Categories Business & Economics

Globalization: Perak's Rise, Relative Decline, and Regeneration

Globalization: Perak's Rise, Relative Decline, and Regeneration
Author: Nazrin Shah
Publisher: Oxford University Press
Total Pages: 593
Release: 2024-03-21
Genre: Business & Economics
ISBN: 0198897774

Written by Sultan Nazrin Shah - the author of the highly acclaimed works Charting the Economy and Striving for Inclusive Development - this book is a pioneering study of the many economic and social changes in the natural resource-rich Malaysian state of Perak over the last two centuries. When globalization first took hold and international trade networks broadened and deepened in the first half of the 19th century, and a new capitalist world order emerged in the second, Perak was a key player. Its tin was in high demand in Western industrializing countries and foreign capital, labour, and technology propelled it forward. By 1900, Perak accounted for almost half of Malaya's tin output and a staggering quarter of world output, with its prosperity making it the Malay peninsula's commercial hub. Likewise, during the global rubber boom that began in the early 20th century as cars were mass produced for the first time, Perak was the largest rubber-producing state in the peninsula. This book brings together a range of key sub-themes - economic geography, the institutional legacy of colonialism, increasing federal government centralization, forces of economic agglomeration, and human migration - which drove Perak's fortunes in sometimes dramatic economic cycles and ultimately led to the collapse of its tin and rubber industries and the migration of many of its young and skilled.

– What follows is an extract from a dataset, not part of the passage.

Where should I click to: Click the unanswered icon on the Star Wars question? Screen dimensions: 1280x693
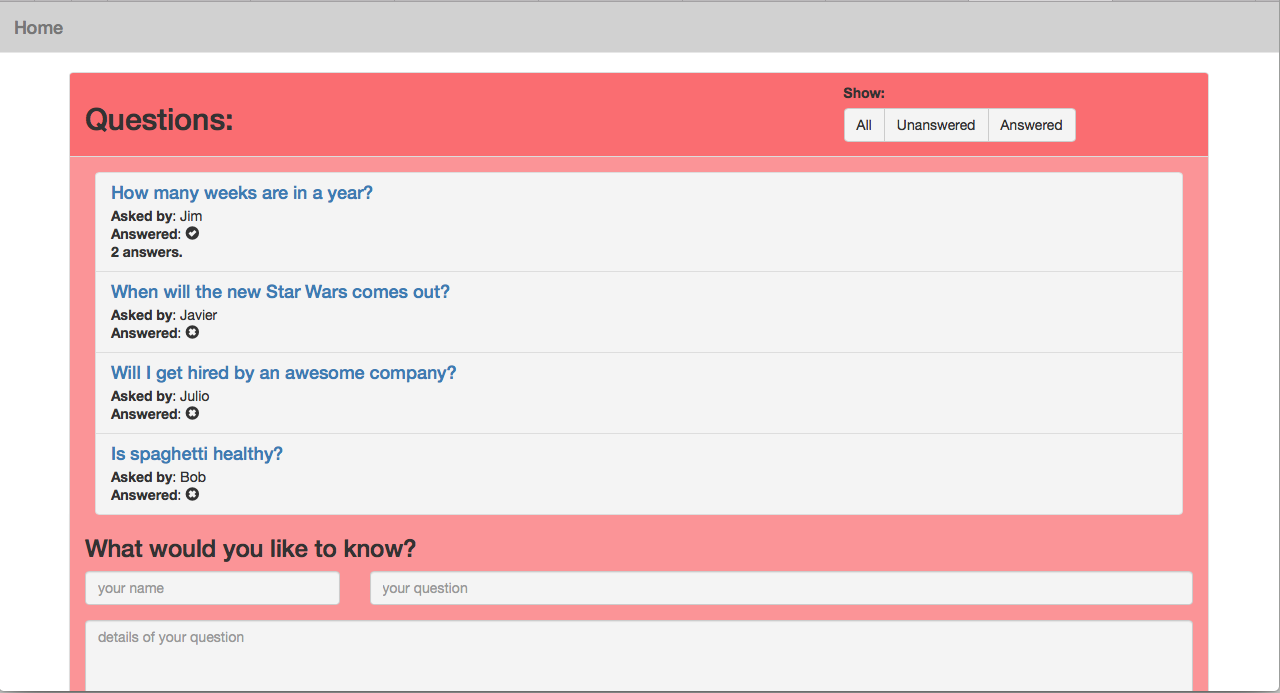pos(193,333)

The book concludes by looking forward, analysing Perak's characteristics, and extrapolating lessons from formerly wealthy industrial centres originally blessed with natural resources but subsequently left behind by new waves of globalization, such as Cornwall and Sheffield in the United Kingdom, and Pittsburgh and Scranton in the United States. With a new vision Perak can regenerate itself and once again emerge triumphant against a tough global background-Covid-19, war, and deglobalization.